According to the indictment, Koti and Elsheikh, who moved to Syria in 2012, worked closely with IS’s chief spokesman, Abu Muhammad Al-Adnani, and met with him on several occasions to develop a hostage-taking scheme. Al-Adnani was killed in a 2016 US military airstrike.

Court documents state that the defendants kidnapped Foley and the British citizen, whose identity remains unknown, in November 2012. Sotloff and Müller were abducted by them in August 2013, and Kassig was captured two months later.

Throughout this time, Koti, Elsheikh and Emwazi monitored the places where the hostages were held and were responsible for their transfer from place to place, “participating in prolonged physical and psychological abuse,” the indictment says.

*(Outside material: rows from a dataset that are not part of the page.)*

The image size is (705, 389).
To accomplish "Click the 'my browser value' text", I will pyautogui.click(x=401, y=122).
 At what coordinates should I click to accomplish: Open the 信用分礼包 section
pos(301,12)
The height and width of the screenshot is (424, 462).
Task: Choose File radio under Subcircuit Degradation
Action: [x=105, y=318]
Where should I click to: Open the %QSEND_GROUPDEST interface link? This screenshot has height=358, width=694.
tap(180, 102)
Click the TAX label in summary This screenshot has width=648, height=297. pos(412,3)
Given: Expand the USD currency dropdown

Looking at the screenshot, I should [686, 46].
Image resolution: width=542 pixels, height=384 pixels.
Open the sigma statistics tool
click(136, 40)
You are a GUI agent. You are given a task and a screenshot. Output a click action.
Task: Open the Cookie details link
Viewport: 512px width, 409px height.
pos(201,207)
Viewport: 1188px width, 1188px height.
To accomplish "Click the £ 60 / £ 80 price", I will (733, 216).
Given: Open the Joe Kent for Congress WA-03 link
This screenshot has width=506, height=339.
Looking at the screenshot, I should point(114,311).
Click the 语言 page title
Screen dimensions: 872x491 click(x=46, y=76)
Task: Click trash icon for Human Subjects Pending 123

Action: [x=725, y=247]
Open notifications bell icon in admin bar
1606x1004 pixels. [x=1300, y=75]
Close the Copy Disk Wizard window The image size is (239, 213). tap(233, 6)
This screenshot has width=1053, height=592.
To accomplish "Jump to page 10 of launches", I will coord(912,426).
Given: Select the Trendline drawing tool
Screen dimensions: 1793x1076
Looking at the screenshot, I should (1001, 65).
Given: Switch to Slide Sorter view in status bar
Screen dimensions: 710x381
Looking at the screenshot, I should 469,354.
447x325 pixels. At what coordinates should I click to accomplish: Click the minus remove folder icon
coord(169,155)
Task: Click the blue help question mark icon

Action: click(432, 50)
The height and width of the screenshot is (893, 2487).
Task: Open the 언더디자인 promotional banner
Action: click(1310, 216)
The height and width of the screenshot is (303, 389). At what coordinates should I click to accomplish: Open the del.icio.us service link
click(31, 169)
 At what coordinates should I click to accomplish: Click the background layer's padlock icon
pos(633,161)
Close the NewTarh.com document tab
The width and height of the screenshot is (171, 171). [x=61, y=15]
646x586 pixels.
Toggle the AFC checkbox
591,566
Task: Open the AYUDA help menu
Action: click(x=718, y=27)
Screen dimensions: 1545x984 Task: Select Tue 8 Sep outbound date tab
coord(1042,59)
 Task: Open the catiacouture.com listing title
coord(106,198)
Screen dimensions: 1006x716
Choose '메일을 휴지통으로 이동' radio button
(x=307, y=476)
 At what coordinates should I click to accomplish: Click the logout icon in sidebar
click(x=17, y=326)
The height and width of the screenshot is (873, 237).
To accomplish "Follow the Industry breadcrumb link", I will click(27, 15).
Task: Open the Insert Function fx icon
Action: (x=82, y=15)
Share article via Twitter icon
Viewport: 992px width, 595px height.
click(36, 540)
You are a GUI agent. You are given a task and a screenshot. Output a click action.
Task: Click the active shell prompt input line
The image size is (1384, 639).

In addition, they sent emails to the families of American hostages to negotiate their release in exchange for large sums of money or the release of “Muslim prisoners.” In May and June 2014, Kayla Müller’s family received emails demanding the release from prison in the United States of Afya Siddiqi, a Pakistani neuroscientist convicted of attempting to kill Americans in Afghanistan, and $ 5.8 million in exchange for Müller’s release.

As a result, the ransom was never paid, and the terrorists executed the three hostages, filming their deaths and distributing them in their propaganda videos. According to prosecutors, former IS leader Abu Bakr al-Baghdadi raped Müller while she was being held captive by terrorists. Al-Baghdadi was killed during a US Special Forces operation in October 2019.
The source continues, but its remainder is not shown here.